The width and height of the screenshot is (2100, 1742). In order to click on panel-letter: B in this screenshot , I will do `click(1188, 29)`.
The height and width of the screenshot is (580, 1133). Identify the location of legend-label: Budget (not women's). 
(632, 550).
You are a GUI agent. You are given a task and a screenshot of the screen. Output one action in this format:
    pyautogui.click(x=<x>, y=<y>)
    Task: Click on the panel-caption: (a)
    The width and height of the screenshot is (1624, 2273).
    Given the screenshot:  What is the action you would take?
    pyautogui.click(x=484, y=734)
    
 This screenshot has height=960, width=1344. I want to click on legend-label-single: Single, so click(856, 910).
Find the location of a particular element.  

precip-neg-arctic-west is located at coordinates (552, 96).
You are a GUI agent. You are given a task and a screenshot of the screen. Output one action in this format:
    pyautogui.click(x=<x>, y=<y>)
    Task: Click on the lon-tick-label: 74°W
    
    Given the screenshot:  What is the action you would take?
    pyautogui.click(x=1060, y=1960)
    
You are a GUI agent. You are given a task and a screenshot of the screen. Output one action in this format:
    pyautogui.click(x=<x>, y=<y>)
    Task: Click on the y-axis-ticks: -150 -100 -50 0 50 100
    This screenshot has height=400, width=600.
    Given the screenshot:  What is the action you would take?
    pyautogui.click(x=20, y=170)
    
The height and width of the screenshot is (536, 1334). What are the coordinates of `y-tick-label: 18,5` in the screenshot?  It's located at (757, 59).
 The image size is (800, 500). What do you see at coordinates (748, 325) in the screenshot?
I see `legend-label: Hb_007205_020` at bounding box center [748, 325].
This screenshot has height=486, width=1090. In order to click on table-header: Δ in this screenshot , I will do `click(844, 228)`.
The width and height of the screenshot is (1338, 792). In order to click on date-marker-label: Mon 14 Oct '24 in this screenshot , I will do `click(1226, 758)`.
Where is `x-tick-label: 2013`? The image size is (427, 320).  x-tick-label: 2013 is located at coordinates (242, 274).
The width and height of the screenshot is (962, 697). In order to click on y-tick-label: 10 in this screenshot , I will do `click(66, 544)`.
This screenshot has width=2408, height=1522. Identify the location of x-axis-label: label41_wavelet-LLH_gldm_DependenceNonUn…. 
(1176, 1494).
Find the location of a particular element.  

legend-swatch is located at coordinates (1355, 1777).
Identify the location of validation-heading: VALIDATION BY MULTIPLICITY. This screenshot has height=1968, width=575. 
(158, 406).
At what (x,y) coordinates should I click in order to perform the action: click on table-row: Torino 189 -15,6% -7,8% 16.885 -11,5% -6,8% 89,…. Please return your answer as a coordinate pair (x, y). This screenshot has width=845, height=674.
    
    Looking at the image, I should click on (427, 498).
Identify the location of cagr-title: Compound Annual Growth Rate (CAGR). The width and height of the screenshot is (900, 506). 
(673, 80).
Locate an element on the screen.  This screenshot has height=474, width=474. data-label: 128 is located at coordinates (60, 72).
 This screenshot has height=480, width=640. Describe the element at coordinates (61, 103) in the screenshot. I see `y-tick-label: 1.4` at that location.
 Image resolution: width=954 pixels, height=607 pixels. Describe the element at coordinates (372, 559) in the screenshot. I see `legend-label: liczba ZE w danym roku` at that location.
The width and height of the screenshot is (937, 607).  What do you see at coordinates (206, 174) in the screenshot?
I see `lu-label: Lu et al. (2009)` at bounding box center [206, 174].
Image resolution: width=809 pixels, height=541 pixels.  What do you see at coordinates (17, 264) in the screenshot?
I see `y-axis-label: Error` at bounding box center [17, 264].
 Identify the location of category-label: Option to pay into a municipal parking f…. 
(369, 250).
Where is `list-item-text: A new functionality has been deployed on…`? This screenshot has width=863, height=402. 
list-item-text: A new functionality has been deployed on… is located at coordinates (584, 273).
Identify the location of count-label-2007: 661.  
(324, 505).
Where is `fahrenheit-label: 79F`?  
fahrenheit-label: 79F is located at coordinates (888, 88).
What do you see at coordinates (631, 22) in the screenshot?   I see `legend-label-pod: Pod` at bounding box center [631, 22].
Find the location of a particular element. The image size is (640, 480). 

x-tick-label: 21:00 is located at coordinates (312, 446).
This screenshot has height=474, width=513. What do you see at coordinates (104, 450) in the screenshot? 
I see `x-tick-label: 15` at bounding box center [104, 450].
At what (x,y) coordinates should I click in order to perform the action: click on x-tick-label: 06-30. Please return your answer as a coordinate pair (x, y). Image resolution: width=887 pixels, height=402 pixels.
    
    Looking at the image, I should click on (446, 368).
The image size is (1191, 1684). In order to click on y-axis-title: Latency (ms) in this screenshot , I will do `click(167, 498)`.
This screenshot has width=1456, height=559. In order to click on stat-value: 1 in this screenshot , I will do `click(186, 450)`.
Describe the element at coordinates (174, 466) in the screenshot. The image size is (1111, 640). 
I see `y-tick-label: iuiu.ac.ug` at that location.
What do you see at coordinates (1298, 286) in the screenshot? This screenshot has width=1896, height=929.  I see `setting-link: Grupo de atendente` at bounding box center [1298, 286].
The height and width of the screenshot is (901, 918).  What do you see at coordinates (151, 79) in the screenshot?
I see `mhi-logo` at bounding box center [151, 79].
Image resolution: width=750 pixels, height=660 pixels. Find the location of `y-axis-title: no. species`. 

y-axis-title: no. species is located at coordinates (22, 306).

Task to carry out
Reproduce the items verbatim, starting at the line that contains "What do you see at coordinates (1298, 286)" and ending at the end of the items.

Exercise response
What do you see at coordinates (1298, 286) in the screenshot? This screenshot has width=1896, height=929.  I see `setting-link: Grupo de atendente` at bounding box center [1298, 286].
The height and width of the screenshot is (901, 918).  What do you see at coordinates (151, 79) in the screenshot?
I see `mhi-logo` at bounding box center [151, 79].
Image resolution: width=750 pixels, height=660 pixels. Find the location of `y-axis-title: no. species`. 

y-axis-title: no. species is located at coordinates (22, 306).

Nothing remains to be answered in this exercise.